(PROVIDED MATERIAL begins)

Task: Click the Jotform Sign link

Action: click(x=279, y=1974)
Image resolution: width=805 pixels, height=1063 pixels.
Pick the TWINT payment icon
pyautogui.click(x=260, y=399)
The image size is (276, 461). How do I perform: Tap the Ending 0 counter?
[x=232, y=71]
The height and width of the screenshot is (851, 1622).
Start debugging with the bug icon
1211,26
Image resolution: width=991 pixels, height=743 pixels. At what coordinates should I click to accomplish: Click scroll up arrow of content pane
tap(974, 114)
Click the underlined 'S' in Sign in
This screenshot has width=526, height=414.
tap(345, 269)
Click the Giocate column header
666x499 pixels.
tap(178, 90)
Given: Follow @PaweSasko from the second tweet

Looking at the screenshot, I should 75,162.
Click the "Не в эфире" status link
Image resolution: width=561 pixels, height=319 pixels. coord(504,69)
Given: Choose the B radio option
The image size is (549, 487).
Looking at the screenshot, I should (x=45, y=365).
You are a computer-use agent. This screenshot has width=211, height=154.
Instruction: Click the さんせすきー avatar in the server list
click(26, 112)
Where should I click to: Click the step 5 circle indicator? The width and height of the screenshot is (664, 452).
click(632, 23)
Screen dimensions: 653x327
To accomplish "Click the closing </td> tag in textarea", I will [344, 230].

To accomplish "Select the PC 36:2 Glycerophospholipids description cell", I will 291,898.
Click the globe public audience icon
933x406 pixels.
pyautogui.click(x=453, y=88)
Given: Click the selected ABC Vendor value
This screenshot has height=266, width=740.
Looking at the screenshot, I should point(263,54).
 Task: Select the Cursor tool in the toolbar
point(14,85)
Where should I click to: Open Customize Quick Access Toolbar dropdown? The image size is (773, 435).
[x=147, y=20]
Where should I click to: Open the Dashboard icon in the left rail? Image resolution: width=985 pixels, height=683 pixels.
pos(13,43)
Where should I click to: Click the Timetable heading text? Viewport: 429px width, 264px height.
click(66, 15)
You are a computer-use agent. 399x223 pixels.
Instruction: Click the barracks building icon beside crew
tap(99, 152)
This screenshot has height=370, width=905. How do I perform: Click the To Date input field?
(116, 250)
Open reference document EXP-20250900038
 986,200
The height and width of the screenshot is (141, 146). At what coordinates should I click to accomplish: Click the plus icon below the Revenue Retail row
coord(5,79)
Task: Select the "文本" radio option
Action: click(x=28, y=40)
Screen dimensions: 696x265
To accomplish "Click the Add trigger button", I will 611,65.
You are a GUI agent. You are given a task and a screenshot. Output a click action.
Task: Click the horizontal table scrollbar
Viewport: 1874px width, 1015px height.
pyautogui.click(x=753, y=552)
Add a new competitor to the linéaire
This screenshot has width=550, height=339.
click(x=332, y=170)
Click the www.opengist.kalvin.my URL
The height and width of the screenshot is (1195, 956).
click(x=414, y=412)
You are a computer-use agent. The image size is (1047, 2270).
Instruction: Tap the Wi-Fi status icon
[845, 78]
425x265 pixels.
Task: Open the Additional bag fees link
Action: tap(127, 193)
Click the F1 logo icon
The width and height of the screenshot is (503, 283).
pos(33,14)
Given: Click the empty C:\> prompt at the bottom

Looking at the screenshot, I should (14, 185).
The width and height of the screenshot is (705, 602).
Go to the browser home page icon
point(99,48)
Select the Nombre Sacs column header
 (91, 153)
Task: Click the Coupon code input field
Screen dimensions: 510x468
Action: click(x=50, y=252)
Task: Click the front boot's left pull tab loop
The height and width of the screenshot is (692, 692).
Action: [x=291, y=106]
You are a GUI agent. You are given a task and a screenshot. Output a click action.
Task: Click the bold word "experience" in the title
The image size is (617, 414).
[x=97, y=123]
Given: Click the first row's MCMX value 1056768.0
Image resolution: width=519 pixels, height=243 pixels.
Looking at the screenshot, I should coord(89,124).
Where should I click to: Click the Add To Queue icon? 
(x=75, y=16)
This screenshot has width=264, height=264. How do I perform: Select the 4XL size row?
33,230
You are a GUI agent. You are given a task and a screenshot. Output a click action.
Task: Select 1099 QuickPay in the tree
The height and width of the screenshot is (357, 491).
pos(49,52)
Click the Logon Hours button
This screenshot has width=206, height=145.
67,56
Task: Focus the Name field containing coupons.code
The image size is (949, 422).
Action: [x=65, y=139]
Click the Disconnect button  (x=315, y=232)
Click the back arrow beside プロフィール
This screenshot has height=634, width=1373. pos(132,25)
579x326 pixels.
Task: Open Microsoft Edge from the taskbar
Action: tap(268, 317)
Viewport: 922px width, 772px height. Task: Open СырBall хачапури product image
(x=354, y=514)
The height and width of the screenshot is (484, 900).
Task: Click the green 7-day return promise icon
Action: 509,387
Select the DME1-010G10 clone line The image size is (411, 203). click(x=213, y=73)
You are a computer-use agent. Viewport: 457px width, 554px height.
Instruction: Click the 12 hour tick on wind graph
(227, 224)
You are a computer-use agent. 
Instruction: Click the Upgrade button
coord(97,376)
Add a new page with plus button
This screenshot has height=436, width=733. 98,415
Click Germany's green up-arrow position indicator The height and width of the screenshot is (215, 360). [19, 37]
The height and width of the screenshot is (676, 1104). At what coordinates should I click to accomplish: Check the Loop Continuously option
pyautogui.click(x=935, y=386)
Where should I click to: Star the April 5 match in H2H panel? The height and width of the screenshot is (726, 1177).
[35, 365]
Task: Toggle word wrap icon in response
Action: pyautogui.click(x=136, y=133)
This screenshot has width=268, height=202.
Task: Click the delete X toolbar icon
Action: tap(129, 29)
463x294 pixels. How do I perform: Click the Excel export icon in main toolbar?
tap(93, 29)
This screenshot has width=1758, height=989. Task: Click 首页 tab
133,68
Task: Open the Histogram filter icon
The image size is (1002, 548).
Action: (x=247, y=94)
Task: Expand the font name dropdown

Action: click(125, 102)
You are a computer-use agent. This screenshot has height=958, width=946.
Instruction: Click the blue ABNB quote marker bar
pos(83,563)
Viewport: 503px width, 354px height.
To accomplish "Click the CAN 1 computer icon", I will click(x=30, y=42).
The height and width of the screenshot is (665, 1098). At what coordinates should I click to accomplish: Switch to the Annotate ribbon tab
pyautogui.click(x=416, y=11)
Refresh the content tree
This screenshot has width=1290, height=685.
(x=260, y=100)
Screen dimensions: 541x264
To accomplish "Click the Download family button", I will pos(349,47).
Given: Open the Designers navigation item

(PROVIDED MATERIAL ends)

▸ **DIRECTIONS**: Give back all the records exactly as they stand.

▸ **FINISHED EXERCISE**:
Task: Click the Jotform Sign link

Action: click(x=279, y=1974)
Image resolution: width=805 pixels, height=1063 pixels.
Pick the TWINT payment icon
pyautogui.click(x=260, y=399)
The image size is (276, 461). How do I perform: Tap the Ending 0 counter?
[x=232, y=71]
The height and width of the screenshot is (851, 1622).
Start debugging with the bug icon
1211,26
Image resolution: width=991 pixels, height=743 pixels. At what coordinates should I click to accomplish: Click scroll up arrow of content pane
tap(974, 114)
Click the underlined 'S' in Sign in
This screenshot has width=526, height=414.
tap(345, 269)
Click the Giocate column header
666x499 pixels.
tap(178, 90)
Given: Follow @PaweSasko from the second tweet

Looking at the screenshot, I should 75,162.
Click the "Не в эфире" status link
Image resolution: width=561 pixels, height=319 pixels. coord(504,69)
Given: Choose the B radio option
The image size is (549, 487).
Looking at the screenshot, I should (x=45, y=365).
You are a computer-use agent. This screenshot has width=211, height=154.
Instruction: Click the さんせすきー avatar in the server list
click(26, 112)
Where should I click to: Click the step 5 circle indicator? The width and height of the screenshot is (664, 452).
click(632, 23)
Screen dimensions: 653x327
To accomplish "Click the closing </td> tag in textarea", I will [344, 230].

To accomplish "Select the PC 36:2 Glycerophospholipids description cell", I will 291,898.
Click the globe public audience icon
933x406 pixels.
pyautogui.click(x=453, y=88)
Given: Click the selected ABC Vendor value
This screenshot has height=266, width=740.
Looking at the screenshot, I should point(263,54).
 Task: Select the Cursor tool in the toolbar
point(14,85)
Where should I click to: Open Customize Quick Access Toolbar dropdown? The image size is (773, 435).
[x=147, y=20]
Where should I click to: Open the Dashboard icon in the left rail? Image resolution: width=985 pixels, height=683 pixels.
pos(13,43)
Where should I click to: Click the Timetable heading text? Viewport: 429px width, 264px height.
click(66, 15)
You are a computer-use agent. 399x223 pixels.
Instruction: Click the barracks building icon beside crew
tap(99, 152)
This screenshot has height=370, width=905. How do I perform: Click the To Date input field?
(116, 250)
Open reference document EXP-20250900038
 986,200
The height and width of the screenshot is (141, 146). At what coordinates should I click to accomplish: Click the plus icon below the Revenue Retail row
coord(5,79)
Task: Select the "文本" radio option
Action: click(x=28, y=40)
Screen dimensions: 696x265
To accomplish "Click the Add trigger button", I will 611,65.
You are a GUI agent. You are given a task and a screenshot. Output a click action.
Task: Click the horizontal table scrollbar
Viewport: 1874px width, 1015px height.
pyautogui.click(x=753, y=552)
Add a new competitor to the linéaire
This screenshot has width=550, height=339.
click(x=332, y=170)
Click the www.opengist.kalvin.my URL
The height and width of the screenshot is (1195, 956).
click(x=414, y=412)
You are a computer-use agent. The image size is (1047, 2270).
Instruction: Tap the Wi-Fi status icon
[845, 78]
425x265 pixels.
Task: Open the Additional bag fees link
Action: tap(127, 193)
Click the F1 logo icon
The width and height of the screenshot is (503, 283).
pos(33,14)
Given: Click the empty C:\> prompt at the bottom

Looking at the screenshot, I should (14, 185).
The width and height of the screenshot is (705, 602).
Go to the browser home page icon
point(99,48)
Select the Nombre Sacs column header
 (91, 153)
Task: Click the Coupon code input field
Screen dimensions: 510x468
Action: click(x=50, y=252)
Task: Click the front boot's left pull tab loop
The height and width of the screenshot is (692, 692).
Action: [x=291, y=106]
You are a GUI agent. You are given a task and a screenshot. Output a click action.
Task: Click the bold word "experience" in the title
The image size is (617, 414).
[x=97, y=123]
Given: Click the first row's MCMX value 1056768.0
Image resolution: width=519 pixels, height=243 pixels.
Looking at the screenshot, I should coord(89,124).
Where should I click to: Click the Add To Queue icon? 
(x=75, y=16)
This screenshot has width=264, height=264. How do I perform: Select the 4XL size row?
33,230
You are a GUI agent. You are given a task and a screenshot. Output a click action.
Task: Select 1099 QuickPay in the tree
The height and width of the screenshot is (357, 491).
pos(49,52)
Click the Logon Hours button
This screenshot has width=206, height=145.
67,56
Task: Focus the Name field containing coupons.code
The image size is (949, 422).
Action: [x=65, y=139]
Click the Disconnect button  (x=315, y=232)
Click the back arrow beside プロフィール
This screenshot has height=634, width=1373. pos(132,25)
579x326 pixels.
Task: Open Microsoft Edge from the taskbar
Action: tap(268, 317)
Viewport: 922px width, 772px height. Task: Open СырBall хачапури product image
(x=354, y=514)
The height and width of the screenshot is (484, 900).
Task: Click the green 7-day return promise icon
Action: 509,387
Select the DME1-010G10 clone line The image size is (411, 203). click(x=213, y=73)
You are a computer-use agent. Viewport: 457px width, 554px height.
Instruction: Click the 12 hour tick on wind graph
(227, 224)
You are a computer-use agent. 
Instruction: Click the Upgrade button
coord(97,376)
Add a new page with plus button
This screenshot has height=436, width=733. 98,415
Click Germany's green up-arrow position indicator The height and width of the screenshot is (215, 360). [19, 37]
The height and width of the screenshot is (676, 1104). At what coordinates should I click to accomplish: Check the Loop Continuously option
pyautogui.click(x=935, y=386)
Where should I click to: Star the April 5 match in H2H panel? The height and width of the screenshot is (726, 1177).
[35, 365]
Task: Toggle word wrap icon in response
Action: pyautogui.click(x=136, y=133)
This screenshot has width=268, height=202.
Task: Click the delete X toolbar icon
Action: tap(129, 29)
463x294 pixels. How do I perform: Click the Excel export icon in main toolbar?
tap(93, 29)
This screenshot has width=1758, height=989. Task: Click 首页 tab
133,68
Task: Open the Histogram filter icon
The image size is (1002, 548).
Action: (x=247, y=94)
Task: Expand the font name dropdown

Action: click(125, 102)
You are a computer-use agent. This screenshot has height=958, width=946.
Instruction: Click the blue ABNB quote marker bar
pos(83,563)
Viewport: 503px width, 354px height.
To accomplish "Click the CAN 1 computer icon", I will click(x=30, y=42).
The height and width of the screenshot is (665, 1098). At what coordinates should I click to accomplish: Switch to the Annotate ribbon tab
pyautogui.click(x=416, y=11)
Refresh the content tree
This screenshot has width=1290, height=685.
(x=260, y=100)
Screen dimensions: 541x264
To accomplish "Click the Download family button", I will pos(349,47).
Given: Open the Designers navigation item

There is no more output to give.